How far away is ‘a long way away’?
How far away is ‘a long way away’?
Thomas Nash, Director, Article 36
This week has seen substantial activity on cluster munitions in the UK and acute scrutiny of the government’s approach to the negotiations on a lower standard of international law that the US is seeking to force through at the UN in Geneva next week.
A group of peers and cross-party MPs met with the Minister for Counter Proliferation, Alistair Burt MP, on Monday 7 November and issued a press release to UK media.
On Wednesday 9 November, UK paper The Independent published an editorial and an article, raising concerns about the UK approach and potential support for the US-led draft protocol that would clearly contradict the standard set out in the 2008 Convention on Cluster Munitions.
The Foreign Secretary, William Hague, was forced to respond to these concerns in the House of Commons the same day, noting that: “we certainly do not want to weaken what has been agreed in the past, so it is important not to believe everything written in newspapers on this subject.”
A number of MPs have tabled an early day motion, number 2381 of Monday 7 November, on this topic in the House of Commons. Support for this EDM is growing.
At the same time the ICRC President Jakob Kellenberger reacted to the draft CCW protocol saying that “the draft at its present stage means practically that you can use until 2026 all cluster munitions except the ones produced before 1980.”
A global petition has been launched by AVAAZ with thousands of citizens around the world urging their governments to make sure that negotiations in Geneva align with the existing ban and to ensure that ‘cluster munitions are comprehensively outlawed and innocent children protected.’
The first signs of this pressure beginning to deliver results came in the government’s response to an adjournment debate called by Martin Caton MP on Wednesday 9 November in the House of Commons. Caton urged the government to resist the draft protocol, noting that “in practice, if the protocol goes through, it will contradict the existing convention and it will be very dangerous.” In response, FCO Minister David Lidington stated that the government believes “we are a long way from seeing a protocol that we regard as worth debating or as acceptable in any way” and that it is “disappointed by the progress achieved during negotiations” so far.

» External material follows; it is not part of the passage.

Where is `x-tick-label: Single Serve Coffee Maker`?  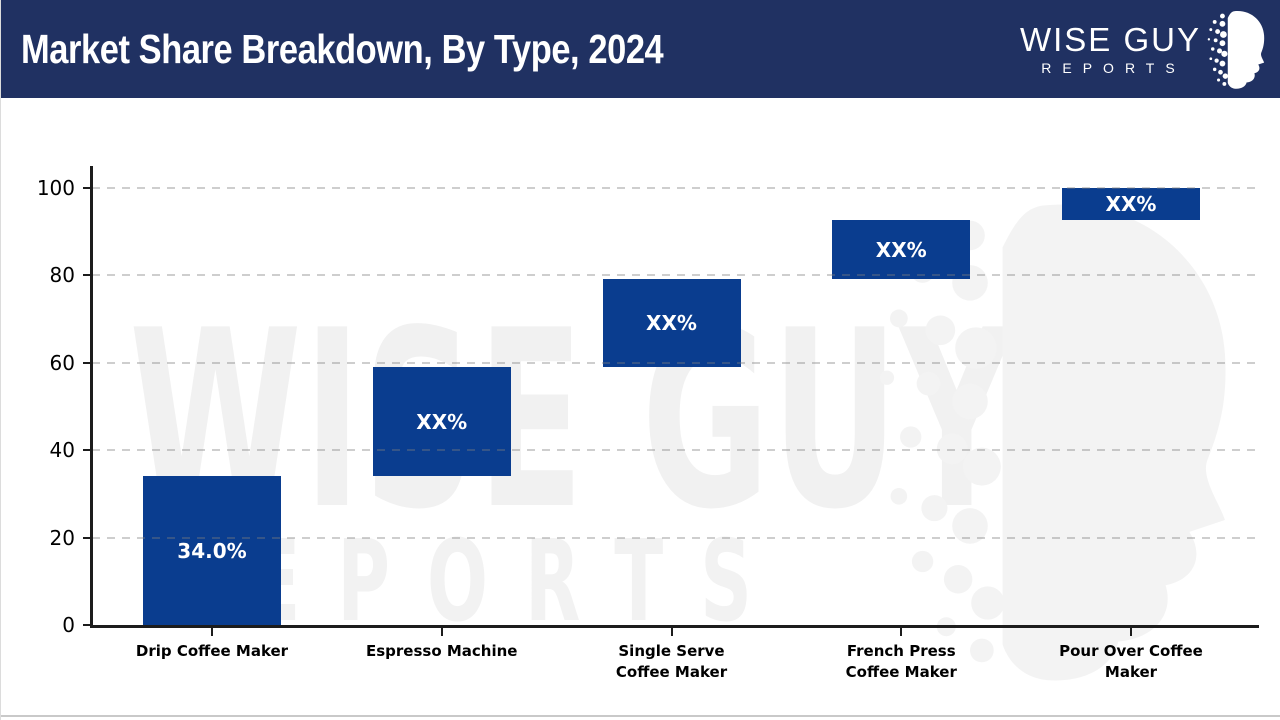 x-tick-label: Single Serve Coffee Maker is located at coordinates (672, 662).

Questioning in the House of Lords, initiated by Lord Elton on Thursday 10 November, prompted a similar line from the government. Lord Howell noted that: “we do not want to legitimise lower standards or undermine or dilute the Convention on Cluster Munitions in any way. That is the approach that we will use in our negotiations.”
This political intervention is welcome at a time when the pressure from the US to adopt the protocol is no doubt intensifying. The British insistence that we are ‘a long away’ from a protocol will not be music to American ears. The danger of course will be how this plays out in the actual negotiations.
There are efforts afoot to insert a so-called endeavour clause into the current draft protocol that would see states parties pay lip service to a vague aspiration to do better in the future and strive to do more than the protocol requires. Such a change would be cosmetic and change nothing. But some states might argue that its inclusion is a major concession from the US, Russia and China and that we should celebrate a breakthrough.
So how far exactly is ‘a long way away’? It has to be a distance too far to bridge with some vague assertion that countries will try their best not to cluster bomb people.
As negotiations kick off in Geneva next week, Article 36 and other members of the Cluster Munition Coalition will hold UK Ministers to their statements in parliament that they will not support a protocol that legitimises lower standards. Anything based on the current draft will do just that. And we would need to see radical changes to the text for the government to claim that negotiations have come ‘a long way’.